- Usoskin in 2019
- Born: January 17, 1965 (age 61) Leningrad, USSR
- Education: Peter the Great St. Petersburg Polytechnic University (MSc 1988) Ioffe Institute (Candidate of Sciences 1995) University of Oulu (PhD 2000)
- Known for: Space Climate, Solar Physics, Miyake events
- Spouse: Inna Usoskina
- Awards: Knight, 1st Class, of the Order of the Lion of Finland (2013);; Julius Bartels medal of the European Geosciences Union (2018);
- Scientific career
- Fields: Astrophysics, Solar Physics, Cosmic Rays
- Institutions: University of Oulu (1999–present), INFN Milano (1997-1999), Ioffe Institute (1988-1997)
- Thesis: Solar activity changes and modulation of cosmic rays (2000)
- Website: www.oulu.fi/en/researchers/ilya-usoskin

= Ilya G. Usoskin =

Finnish Astrophysicist

Ilya G. Usoskin is a Finnish astrophysicist who is a professor at University of Oulu and head of Cosmic Ray Station at Sodankylä Geophysical Observatory. He is a Vice President of the International Astronomical Union since 2021.

==Education==

In 1982, Ilya Usoskin graduated from the Saint Petersburg Lyceum 239 with intensified study of physics and mathematics, in parallel with Grigory Perelman.
Then he became a student at the Peter the Great St. Petersburg Polytechnic University and finished it as an MSc in physics (Space Physics) in 1988.

==Career==

Since 1988, he worked as a junior researcher in the field of Astrophysics at the Ioffe Institute, where he obtained the Candidate of Sciences degree in astrophysics in 1995. During 1997–1999, he was a postdoctoral researcher at the INFN Milano working on the Alpha Magnetic Spectrometer experiment.
Since 2000, he has been a staff of the University of Oulu—head of the Oulu Cosmic Ray station.

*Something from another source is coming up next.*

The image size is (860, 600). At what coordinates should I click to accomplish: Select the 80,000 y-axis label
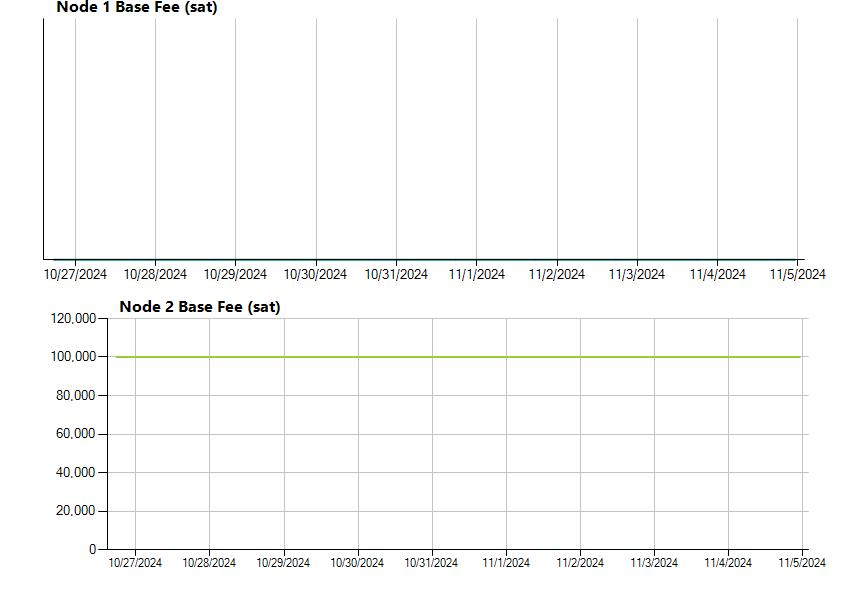click(71, 396)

In 2000, he got PhD in Space Physics, in 2002, he became a Docent, and a full permanent Professor in 2012.
In 2014-2015, he was a visiting professor at IPGP.
Currently (2025-2027), he is also a Designated professor at Nagoya University.

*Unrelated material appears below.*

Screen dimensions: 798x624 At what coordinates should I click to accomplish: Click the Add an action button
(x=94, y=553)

==Recognition and honors==
- 2013: Knight's Cross, First Class, of the Order of the Lion of Finland for the promotion of national science.
- 2015-2024: member of C4 (Astroparticle Physics) of IUPAP.
- 2018: Julius Bartels medal of the European Geosciences Union for the foundation of the Space Climate discipline.
- 2019: elected member of the Finnish Academy of Science and Letters.
- 2020: Annual Award of the ISEE of Nagoya University for research of extreme solar events.
- 2021-2027: Vice President of the International Astronomical Union.

==Major research grants==
- European Research Council Synergy Grant GERACLE (2025–2031) -- PI.
- Finnish Centre of Excellence of the Academy of Finland ReSoLVE (2014–2019) -- (vice) Director.
- Finnish Centre of Excellence of the Research Council of Finland in Space Resilience (2026-2033) -- Task leader

==Research==
Usoskin works in the fields of Solar Physics, Cosmic Rays, Heliosphere and Space Climate. He has co-authored more than 400 research publications with tens of thousands of citations.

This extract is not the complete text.